Shortlink: http://wp.me/pJisQ-3e

The Solar Dynamics Observatory (SDO) is the next robotic scientific mission NASA will launch. Currently it is scheduled to launch from Cape Canaveral’s SLC-41 on an Atlas 5 rocket on February 3, 2010 with a one hour launch window (10:53-11:53 a.m. Eastern Time). The mission will nominally last for 5 years. After the success of the SOHO, STEREO, and TRACE missions, having another active solar observatory will be an incredible leap in capability for solar science.

And what a leap! SDO will have the fastest time resolution ever flown for solar imaging: 8 full disk images covering 8 different wavelengths every 10 seconds. This means SDO will generate an absolutely phenomenal amount of data. One major challenge for missions in orbit is finding a way to transmit large amounts of data to the ground. Often, spaceborne instruments are capable of generating much more data, but must choose to produce less so that the data storage and transmission requirements are met.
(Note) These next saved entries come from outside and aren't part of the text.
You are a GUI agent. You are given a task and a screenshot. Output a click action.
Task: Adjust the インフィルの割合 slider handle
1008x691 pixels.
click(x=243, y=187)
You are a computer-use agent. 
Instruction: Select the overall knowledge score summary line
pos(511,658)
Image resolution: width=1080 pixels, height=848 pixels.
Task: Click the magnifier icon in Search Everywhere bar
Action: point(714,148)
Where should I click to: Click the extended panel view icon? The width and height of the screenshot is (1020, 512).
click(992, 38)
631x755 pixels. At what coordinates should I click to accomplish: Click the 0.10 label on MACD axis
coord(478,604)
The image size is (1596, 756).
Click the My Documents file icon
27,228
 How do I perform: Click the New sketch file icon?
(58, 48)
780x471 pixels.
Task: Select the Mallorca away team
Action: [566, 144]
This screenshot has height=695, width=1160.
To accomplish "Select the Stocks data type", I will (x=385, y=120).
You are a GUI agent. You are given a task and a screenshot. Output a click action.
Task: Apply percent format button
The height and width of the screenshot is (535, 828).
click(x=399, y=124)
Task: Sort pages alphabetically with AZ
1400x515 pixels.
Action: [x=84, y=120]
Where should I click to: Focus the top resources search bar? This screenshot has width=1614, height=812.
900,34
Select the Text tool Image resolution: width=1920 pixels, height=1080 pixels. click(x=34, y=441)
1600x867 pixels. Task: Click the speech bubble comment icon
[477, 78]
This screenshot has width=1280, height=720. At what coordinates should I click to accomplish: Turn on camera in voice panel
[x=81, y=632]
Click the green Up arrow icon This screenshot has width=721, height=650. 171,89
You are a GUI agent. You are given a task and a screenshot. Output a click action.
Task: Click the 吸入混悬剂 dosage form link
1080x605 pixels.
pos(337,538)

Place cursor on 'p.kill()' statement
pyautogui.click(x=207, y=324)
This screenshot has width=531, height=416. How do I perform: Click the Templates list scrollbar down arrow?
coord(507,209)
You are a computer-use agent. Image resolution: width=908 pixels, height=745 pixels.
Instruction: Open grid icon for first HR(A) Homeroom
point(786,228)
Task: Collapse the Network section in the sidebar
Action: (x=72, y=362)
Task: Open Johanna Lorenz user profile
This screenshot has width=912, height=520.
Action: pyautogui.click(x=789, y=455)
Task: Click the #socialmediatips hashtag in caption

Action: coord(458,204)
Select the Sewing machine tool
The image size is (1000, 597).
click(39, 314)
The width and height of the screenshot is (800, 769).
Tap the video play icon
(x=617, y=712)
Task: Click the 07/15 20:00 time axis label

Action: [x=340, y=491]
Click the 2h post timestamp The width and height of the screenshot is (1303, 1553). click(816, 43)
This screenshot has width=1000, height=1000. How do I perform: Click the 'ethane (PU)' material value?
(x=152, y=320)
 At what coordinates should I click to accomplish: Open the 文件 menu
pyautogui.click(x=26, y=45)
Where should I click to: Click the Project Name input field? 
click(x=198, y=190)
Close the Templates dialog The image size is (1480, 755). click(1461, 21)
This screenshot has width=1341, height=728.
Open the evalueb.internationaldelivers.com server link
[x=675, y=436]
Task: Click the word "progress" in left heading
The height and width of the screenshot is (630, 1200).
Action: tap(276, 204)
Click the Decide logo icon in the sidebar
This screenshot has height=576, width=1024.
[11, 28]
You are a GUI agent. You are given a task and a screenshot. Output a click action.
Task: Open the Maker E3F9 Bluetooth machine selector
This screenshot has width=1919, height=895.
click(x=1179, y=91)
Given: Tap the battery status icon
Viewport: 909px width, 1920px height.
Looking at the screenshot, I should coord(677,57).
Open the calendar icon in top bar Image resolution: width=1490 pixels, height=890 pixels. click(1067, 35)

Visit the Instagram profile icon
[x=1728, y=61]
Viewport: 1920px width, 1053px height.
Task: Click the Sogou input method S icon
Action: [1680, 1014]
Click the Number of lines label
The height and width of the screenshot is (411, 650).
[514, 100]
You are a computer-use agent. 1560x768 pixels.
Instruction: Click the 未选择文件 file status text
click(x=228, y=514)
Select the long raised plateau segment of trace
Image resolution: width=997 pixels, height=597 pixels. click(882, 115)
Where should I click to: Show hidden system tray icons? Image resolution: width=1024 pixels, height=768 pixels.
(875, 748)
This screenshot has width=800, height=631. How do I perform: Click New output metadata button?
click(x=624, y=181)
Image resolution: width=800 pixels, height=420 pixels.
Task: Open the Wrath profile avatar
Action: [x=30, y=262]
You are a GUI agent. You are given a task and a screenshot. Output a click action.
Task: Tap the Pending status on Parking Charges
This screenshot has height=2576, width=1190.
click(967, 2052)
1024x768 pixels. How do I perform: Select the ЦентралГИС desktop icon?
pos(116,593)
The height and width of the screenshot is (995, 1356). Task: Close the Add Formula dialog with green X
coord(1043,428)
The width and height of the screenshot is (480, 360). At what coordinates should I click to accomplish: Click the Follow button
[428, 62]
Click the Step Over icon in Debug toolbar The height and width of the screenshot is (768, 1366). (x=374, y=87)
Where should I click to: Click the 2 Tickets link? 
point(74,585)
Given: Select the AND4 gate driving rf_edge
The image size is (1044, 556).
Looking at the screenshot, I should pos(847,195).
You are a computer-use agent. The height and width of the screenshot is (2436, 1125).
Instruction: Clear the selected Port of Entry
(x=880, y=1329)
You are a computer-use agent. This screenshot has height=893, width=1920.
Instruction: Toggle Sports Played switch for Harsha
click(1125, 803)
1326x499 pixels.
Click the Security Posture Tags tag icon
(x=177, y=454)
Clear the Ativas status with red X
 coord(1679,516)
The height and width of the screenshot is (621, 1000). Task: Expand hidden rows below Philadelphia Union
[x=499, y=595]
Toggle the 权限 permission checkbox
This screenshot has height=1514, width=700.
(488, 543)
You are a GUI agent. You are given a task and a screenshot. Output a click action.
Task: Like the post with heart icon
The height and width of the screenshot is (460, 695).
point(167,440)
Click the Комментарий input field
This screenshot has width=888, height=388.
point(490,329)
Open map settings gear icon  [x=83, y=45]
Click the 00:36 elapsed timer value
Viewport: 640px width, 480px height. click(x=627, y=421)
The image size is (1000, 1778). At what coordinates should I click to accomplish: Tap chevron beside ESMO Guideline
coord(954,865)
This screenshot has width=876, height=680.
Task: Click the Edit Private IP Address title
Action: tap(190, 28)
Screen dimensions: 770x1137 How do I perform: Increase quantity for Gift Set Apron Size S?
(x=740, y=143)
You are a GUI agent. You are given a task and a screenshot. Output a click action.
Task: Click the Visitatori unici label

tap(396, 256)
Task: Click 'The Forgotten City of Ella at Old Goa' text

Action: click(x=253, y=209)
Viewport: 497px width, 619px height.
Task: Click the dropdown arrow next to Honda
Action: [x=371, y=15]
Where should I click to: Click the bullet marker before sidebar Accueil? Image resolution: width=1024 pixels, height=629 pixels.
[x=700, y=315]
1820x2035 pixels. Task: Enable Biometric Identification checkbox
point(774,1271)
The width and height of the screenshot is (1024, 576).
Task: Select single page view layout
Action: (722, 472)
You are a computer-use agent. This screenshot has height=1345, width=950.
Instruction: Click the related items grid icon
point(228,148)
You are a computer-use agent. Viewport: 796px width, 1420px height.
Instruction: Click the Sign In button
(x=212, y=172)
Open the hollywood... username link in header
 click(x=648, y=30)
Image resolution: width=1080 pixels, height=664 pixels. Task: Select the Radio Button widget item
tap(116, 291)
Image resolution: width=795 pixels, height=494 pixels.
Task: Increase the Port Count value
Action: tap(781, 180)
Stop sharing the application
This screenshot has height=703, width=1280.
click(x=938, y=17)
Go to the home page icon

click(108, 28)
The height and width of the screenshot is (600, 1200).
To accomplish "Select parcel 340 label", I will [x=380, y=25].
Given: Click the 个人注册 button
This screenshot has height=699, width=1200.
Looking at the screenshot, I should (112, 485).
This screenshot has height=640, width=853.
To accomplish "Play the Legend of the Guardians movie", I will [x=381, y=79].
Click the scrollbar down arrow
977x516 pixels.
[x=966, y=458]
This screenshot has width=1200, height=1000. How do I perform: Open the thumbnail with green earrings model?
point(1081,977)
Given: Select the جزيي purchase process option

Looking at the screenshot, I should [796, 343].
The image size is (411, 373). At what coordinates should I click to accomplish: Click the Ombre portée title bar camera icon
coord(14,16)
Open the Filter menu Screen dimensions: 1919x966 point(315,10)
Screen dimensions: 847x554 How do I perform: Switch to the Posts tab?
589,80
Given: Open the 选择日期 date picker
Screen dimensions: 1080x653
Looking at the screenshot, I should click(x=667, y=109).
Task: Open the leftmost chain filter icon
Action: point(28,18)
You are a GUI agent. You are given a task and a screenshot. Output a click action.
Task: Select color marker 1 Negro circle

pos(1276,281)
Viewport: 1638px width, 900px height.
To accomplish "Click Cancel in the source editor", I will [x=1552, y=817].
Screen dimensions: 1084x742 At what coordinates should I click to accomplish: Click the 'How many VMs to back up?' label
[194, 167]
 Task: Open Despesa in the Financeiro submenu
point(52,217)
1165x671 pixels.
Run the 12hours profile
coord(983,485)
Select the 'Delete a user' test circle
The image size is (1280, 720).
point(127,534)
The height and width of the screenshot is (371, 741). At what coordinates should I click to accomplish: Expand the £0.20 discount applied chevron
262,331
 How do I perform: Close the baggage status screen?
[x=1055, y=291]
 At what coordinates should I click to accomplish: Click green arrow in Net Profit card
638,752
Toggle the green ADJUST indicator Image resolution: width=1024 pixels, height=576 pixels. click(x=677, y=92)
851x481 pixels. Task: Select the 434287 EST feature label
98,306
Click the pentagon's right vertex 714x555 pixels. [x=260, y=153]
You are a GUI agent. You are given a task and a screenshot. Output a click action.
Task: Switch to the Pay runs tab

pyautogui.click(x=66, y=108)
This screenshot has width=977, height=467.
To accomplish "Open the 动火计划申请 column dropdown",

SDO’s solution to this issue is to place the observatory in a geosynchronous orbit over the White Sands ground terminal in Las Cruces, New Mexico. Geosynchronous orbits are special because the satellite orbits the Earth at the same rate that the Earth itself is rotating. These are the orbits used by the satellites that monitor weather, or provide your satellite TV. In this case, the geosynchronous orbit will allow SDO to have very long continuous communications directly with the ground. Direct link to the ground allows for transmission of more data per second than using data relay satellites. So this orbit absolutely maximizes the transmission rate for SDO.

Why does SDO need so much data? Well, because the mission is designed to perform very precise helioseismology measurements. Seismology, the study of how waves travel through an object, is used on Earth to study tectonic disturbances such as earthquakes and volcanos. For large, deep earthquakes, seismic measurements of such disturbances tell geologists much about the inner structure of the Earth. By using SDO to watch waves travel across the surface of the Sun, helioseismologists hope to gain similar knowledge of what is occuring deep below the Sun’s surface.

In fact, observations made from the ground have already demonstrated the feasibility of such science. But ground based solar observatories have significant disadvantages over orbiting spacecraft. For example, SDO will only experience nighttime twice each year, with each being about 3 weeks long. This means the rest of the year SDO will have non-stop viewing of the Sun, giving solar scientists an unprecedented dataset just as we start a new solar cycle.

In addition, SDO hopes to uncover much more about the solar magnetic cycle. After the long solar minimum we have just experienced, it is evident that our understanding of the Sun’s intrinsic magnetic field is still in its infancy. SDO’s monitoring of the Sun’s complex magnetic structure will give us an opportunity to better understand how it interacts internally and with the rest of the solar system; from sunspots, prominences, and coronal mass ejections from the Sun’s surface to solar wind and auroras experienced here on Earth.

I’m so excited to see what new science this observatory unlocks! Of course it still has to go through that last big leap to get it into orbit. Let’s just hope the rocket doesn’t blow up!

WISE Launching!

Posted in Launches, Observatories on 12/14/2009 by clairdeluna

Go check out the launch on NASA TV! (Now that the launch is complete, this link is no longer showing the WISE launch. However, you can watch the replay below.)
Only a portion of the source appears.